Actions to take:
A. In the TwitterAPI thread, which environment variable can be set to increase the 90 second timeout?
B. List every step that alexge233 says in the TwitterAPI thread they have taken or plan to take.
C. Revise the TwitterAPI thread between "Hi Jonas, thanks" and "a 429 error.", inclusive, putting "pause" wherever "delay" appears.

The 90 second rule is something built into TwitterAPI. I'm not sure if this will help you, but you can increase the 90 second timeout by setting an environment variable DEFAULT_STREAMING_TIMEOUT. This is 90 by default.

Let me know if none of this helps. Jonas

alexge233 commented 2 years ago

Hi Jonas, thanks for the advice.

I've added a delay and back-off to reconnecting using the retry module. I'll setup the streaming timeout to 90 seconds as well. Is del self.api enough to invalidate the previous object?

The documentation seems to suggest I am trying to reconnect too fast, so I will add a delay between reconnects too and see what happens. The Twitter documentation you linked to says to use at least 1 min delay if I receive a 429 error.

I'll test it this week and report back for posterity.

geduldig commented 2 years ago

You don't need del self.ap because the connection and disconnection happen inside the request method. You simply will call request again after waiting the appropriate amount of time.

You probably do not need to change the streaming timout from 90 seconds, but it is there if you decide to. That timeout is there just to insure that request does actually disconnect after 90 seconds of no data in the stream. I've never tested how long one can keep the stream open with no data. It's possible 90 seconds is overly conservative. I don't know.

Material shown:
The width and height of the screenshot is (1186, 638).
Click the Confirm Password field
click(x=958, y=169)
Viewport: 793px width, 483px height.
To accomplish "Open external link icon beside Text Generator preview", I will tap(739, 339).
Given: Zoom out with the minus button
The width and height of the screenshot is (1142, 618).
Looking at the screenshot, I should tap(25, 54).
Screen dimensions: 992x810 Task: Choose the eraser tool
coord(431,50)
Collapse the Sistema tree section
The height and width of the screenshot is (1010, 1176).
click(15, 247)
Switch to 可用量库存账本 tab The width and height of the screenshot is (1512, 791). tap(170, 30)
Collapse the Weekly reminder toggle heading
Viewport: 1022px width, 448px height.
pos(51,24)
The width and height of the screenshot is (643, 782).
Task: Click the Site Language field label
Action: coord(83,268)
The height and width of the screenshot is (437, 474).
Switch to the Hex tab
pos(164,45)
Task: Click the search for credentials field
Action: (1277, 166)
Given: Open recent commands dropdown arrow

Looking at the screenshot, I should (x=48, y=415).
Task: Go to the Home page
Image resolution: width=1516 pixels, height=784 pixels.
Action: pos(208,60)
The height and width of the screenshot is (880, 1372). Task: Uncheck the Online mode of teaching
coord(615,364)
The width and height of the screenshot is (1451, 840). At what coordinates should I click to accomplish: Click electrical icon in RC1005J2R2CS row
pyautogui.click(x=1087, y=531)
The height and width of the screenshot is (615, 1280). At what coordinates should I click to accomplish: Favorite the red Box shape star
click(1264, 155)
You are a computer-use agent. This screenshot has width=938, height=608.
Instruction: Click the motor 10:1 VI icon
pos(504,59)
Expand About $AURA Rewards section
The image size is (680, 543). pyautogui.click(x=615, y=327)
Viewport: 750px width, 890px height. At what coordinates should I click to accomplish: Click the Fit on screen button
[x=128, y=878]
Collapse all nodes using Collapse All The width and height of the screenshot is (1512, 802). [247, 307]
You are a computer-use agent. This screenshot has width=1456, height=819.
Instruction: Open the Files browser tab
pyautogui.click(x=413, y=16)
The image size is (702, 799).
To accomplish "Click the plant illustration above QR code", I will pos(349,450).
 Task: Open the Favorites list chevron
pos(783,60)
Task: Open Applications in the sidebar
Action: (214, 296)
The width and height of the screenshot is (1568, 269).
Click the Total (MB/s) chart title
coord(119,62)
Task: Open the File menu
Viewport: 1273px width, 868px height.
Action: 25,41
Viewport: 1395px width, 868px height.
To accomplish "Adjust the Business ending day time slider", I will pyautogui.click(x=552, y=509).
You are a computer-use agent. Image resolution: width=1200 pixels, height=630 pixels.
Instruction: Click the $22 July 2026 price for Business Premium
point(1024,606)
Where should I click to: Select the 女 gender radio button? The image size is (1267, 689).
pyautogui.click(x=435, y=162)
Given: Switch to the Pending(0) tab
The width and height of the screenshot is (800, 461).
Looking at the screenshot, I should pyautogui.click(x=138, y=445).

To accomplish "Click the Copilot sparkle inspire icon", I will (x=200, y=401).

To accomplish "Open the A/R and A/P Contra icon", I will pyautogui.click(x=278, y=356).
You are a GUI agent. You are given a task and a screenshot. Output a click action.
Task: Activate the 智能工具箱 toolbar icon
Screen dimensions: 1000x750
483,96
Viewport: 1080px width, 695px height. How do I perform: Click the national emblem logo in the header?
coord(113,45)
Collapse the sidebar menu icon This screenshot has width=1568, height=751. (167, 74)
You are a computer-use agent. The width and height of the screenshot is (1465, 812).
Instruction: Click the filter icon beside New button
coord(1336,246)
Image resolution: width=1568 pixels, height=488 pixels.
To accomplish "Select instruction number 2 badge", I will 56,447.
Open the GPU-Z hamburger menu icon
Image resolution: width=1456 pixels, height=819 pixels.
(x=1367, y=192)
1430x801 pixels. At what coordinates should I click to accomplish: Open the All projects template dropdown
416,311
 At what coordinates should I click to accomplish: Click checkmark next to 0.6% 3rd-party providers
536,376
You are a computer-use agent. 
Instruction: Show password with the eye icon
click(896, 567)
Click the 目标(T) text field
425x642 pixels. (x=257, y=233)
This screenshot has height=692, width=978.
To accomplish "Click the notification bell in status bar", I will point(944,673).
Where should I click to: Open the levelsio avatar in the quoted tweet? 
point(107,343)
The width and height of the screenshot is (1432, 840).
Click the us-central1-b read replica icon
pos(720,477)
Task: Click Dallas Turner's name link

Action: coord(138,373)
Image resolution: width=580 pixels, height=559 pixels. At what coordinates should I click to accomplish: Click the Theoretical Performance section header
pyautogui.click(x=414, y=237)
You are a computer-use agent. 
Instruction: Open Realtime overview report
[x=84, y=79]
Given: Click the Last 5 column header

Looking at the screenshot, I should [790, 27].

Worked solutions:
A. DEFAULT_STREAMING_TIMEOUT

B.
- Added a delay and back-off to reconnecting using the retry module
- Set up the streaming timeout to 90 seconds
- Add a delay between reconnects
- Test it this week and report back

C.
Hi Jonas, thanks for the advice.

I've added a pause and back-off to reconnecting using the retry module. I'll setup the streaming timeout to 90 seconds as well. Is del self.api enough to invalidate the previous object?

The documentation seems to suggest I am trying to reconnect too fast, so I will add a pause between reconnects too and see what happens. The Twitter documentation you linked to says to use at least 1 min pause if I receive a 429 error.